To give Glantz his due, he did not fall into the trap of mistaking correlation with causation in the study itself.

Fear not, dear reader. Even Stan is not prepared to mistake correlation and causation so grievously (although it surely won't be long before advocates use this study to tell Hollywood: "Get rid of smoking in your films and you'll boost sales by 13%"). He does not claim that smoking in films is the cause of lower revenues. He does not explore what the actual reasons may be, but it seems likely that smoking is more common in indie films, gritty dramas, European releases and other movies which tend to make less money than big budget cartoons and family blockbusters.

I did, however, ask how long it would be before some dumb-bell took the study as 'proof' that putting smoking in a film directly leads to fewer people going to see it and, therefore, making less money.

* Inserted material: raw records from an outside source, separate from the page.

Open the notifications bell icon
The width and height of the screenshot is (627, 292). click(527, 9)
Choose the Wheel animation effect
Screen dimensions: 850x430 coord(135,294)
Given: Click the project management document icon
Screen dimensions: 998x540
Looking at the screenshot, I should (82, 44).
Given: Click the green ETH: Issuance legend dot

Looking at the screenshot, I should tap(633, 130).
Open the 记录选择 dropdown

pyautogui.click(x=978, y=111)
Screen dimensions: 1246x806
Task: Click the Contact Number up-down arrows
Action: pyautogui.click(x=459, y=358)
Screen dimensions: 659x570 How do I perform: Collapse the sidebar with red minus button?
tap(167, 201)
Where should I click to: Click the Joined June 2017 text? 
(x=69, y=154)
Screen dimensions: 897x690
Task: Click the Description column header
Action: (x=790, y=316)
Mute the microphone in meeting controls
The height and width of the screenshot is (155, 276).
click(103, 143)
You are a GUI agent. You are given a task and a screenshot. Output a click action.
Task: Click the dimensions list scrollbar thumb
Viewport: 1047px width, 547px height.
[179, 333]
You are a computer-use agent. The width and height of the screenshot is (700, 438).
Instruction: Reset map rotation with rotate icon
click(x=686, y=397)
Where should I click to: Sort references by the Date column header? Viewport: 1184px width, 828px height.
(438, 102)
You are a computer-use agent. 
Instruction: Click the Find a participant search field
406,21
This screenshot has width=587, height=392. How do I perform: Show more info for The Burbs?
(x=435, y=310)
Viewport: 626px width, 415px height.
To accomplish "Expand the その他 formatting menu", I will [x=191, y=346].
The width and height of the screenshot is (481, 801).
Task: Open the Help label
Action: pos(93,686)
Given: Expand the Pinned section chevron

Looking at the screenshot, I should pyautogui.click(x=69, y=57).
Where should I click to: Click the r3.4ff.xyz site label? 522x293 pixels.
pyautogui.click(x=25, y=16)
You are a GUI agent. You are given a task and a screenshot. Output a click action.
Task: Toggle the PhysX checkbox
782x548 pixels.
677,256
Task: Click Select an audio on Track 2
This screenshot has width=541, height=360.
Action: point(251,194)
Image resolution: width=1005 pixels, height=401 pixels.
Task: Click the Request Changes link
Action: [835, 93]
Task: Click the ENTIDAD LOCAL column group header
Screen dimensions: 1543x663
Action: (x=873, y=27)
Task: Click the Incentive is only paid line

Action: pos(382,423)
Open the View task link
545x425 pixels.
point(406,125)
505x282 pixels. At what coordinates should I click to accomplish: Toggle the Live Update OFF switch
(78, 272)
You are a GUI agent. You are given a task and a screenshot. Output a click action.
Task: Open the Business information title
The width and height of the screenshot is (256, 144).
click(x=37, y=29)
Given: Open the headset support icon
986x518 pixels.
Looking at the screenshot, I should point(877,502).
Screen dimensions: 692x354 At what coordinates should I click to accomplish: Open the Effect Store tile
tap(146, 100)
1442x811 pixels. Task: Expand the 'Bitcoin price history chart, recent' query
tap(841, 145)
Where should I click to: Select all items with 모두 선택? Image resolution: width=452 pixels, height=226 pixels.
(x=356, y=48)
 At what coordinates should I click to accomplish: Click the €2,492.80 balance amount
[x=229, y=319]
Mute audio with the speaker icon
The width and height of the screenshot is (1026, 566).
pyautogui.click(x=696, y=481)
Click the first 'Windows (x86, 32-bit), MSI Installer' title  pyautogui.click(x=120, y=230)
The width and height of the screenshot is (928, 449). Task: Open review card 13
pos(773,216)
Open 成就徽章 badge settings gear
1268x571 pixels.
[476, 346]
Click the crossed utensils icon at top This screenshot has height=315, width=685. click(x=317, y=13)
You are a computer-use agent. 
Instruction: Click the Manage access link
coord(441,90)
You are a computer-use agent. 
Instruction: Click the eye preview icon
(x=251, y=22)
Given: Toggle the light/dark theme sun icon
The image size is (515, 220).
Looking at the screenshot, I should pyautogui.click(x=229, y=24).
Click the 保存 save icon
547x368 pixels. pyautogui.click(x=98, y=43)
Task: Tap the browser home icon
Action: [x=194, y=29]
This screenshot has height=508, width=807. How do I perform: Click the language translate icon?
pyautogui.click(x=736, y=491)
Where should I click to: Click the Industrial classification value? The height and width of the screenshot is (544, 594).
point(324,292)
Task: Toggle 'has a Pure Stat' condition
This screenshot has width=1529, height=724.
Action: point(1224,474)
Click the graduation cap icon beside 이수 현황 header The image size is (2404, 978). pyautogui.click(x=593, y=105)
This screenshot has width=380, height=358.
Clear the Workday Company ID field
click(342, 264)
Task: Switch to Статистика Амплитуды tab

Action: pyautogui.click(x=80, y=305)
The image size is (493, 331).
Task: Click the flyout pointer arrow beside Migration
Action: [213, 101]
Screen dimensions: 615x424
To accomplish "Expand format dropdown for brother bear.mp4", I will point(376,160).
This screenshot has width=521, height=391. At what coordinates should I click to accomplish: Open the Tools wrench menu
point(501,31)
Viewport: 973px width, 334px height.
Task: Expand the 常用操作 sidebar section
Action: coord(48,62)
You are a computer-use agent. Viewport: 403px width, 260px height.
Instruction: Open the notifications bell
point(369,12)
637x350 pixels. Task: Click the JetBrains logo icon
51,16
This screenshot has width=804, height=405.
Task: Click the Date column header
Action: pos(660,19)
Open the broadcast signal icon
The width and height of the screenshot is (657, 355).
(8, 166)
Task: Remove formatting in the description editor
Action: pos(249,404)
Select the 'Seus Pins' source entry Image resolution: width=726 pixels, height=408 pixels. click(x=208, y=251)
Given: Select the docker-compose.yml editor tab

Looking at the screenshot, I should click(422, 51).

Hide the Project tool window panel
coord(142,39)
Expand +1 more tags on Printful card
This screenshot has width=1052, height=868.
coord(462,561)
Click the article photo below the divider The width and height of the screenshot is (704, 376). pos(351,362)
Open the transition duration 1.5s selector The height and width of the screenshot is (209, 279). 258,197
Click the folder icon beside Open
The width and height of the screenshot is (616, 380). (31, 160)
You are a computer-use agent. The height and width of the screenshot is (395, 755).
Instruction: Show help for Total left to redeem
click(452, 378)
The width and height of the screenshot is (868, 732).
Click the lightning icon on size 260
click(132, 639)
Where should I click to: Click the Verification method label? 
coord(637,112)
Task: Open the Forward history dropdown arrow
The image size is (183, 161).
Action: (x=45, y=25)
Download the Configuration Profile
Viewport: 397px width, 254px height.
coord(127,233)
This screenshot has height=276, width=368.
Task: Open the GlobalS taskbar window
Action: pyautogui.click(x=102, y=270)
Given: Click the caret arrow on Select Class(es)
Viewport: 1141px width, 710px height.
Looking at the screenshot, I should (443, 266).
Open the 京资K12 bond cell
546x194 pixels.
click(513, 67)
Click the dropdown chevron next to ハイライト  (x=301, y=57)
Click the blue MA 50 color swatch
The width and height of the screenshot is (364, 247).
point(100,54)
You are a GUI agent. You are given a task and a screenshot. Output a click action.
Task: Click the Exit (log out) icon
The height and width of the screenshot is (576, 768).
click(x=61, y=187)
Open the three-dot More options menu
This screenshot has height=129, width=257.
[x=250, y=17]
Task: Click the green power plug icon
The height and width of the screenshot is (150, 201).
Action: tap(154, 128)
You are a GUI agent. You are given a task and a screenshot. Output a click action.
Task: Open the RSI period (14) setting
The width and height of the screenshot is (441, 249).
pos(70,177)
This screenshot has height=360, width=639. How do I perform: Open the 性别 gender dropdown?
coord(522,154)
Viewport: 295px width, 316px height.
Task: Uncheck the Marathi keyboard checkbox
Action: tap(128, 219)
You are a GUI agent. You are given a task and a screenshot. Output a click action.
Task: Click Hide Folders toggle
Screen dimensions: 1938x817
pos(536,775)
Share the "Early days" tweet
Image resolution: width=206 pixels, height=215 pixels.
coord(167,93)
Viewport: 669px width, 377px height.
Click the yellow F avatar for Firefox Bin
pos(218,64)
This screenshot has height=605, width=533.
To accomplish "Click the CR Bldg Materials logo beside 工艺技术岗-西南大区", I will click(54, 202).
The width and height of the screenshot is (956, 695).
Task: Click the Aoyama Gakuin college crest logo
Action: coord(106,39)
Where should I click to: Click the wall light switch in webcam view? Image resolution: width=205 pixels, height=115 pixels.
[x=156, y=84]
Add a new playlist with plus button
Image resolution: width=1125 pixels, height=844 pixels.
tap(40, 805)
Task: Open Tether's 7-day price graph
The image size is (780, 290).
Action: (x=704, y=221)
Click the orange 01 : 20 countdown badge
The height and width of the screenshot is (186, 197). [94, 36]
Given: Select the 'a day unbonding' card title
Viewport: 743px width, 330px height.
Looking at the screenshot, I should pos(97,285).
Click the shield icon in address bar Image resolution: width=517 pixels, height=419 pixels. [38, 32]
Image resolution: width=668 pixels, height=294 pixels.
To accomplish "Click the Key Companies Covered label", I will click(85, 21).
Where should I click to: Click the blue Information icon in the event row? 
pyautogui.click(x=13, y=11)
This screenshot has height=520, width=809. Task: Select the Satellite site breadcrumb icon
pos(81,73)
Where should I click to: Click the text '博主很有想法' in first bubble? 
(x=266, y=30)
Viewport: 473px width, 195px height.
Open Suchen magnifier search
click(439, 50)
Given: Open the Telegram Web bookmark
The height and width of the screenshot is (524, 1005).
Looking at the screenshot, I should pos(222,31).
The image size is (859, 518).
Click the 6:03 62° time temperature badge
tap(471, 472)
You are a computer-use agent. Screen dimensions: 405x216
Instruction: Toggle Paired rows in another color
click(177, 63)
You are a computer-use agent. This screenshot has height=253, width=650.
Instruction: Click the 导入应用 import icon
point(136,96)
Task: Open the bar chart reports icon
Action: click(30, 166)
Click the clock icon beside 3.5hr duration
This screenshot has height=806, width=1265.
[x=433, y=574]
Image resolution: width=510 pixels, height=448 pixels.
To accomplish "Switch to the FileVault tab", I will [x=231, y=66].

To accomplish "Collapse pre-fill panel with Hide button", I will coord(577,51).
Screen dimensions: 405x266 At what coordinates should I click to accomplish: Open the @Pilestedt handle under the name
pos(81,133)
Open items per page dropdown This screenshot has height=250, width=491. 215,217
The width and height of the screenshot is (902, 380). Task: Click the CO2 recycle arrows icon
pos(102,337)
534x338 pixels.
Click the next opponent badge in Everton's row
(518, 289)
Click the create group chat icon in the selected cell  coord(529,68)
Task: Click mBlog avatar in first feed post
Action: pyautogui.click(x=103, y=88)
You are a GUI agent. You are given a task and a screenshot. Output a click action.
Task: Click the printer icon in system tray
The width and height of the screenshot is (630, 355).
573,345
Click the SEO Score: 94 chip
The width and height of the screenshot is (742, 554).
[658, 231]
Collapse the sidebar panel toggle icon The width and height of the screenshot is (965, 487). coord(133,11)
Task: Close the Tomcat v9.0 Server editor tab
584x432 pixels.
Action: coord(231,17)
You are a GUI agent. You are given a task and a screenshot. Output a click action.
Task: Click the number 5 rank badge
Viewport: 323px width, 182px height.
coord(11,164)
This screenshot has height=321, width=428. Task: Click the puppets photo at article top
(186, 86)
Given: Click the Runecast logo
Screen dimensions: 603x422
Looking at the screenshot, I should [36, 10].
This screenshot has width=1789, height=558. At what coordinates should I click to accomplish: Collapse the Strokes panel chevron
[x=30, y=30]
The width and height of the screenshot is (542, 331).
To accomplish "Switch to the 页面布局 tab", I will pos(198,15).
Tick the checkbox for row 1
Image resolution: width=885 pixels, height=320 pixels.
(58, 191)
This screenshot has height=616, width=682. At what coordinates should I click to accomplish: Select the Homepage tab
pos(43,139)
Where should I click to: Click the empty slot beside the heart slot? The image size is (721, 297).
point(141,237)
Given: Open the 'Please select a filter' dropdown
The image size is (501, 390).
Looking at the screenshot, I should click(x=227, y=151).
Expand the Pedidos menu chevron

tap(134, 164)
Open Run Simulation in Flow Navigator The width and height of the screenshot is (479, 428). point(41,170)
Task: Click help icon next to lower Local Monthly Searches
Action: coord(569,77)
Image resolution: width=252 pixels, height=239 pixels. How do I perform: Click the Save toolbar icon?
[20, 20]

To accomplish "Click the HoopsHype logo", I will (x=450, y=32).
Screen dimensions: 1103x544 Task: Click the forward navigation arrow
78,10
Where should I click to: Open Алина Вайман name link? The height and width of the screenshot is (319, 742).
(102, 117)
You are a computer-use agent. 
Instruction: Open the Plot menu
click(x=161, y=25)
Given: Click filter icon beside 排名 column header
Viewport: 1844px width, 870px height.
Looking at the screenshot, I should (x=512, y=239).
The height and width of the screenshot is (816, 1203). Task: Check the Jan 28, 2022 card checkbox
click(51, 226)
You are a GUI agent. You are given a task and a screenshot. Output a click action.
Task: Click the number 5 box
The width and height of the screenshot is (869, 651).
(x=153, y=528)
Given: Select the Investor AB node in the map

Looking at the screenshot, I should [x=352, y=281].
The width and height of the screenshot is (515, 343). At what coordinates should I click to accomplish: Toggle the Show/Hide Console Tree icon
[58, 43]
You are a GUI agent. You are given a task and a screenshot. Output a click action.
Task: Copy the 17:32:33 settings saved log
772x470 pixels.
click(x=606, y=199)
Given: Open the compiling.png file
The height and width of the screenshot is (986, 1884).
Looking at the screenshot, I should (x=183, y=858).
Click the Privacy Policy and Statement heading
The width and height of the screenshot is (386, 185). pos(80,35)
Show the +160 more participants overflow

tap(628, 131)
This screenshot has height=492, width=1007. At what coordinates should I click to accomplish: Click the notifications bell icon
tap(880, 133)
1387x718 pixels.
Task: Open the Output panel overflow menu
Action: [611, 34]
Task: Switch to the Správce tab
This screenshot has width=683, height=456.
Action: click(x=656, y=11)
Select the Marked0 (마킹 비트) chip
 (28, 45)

It didn't take long, and Scientific American is skating on thin ice with this headline:

Smoking Is a Drag at the Box Office

And they plunge straight through the ice with statements like this:

Movie-makers are burning potential earnings when they have onscreen characters light up, new research suggests.

Oh dear, oh dear. All we need now is some dumb-bell to step forward and spell out this fallacious thinking explicitly. Step forward, Stanton Glantz...

"Putting smoking in the film isn't leading to more popular films that make more money," Glantz says. "It's leading to less popular films that make less money."

Bingo.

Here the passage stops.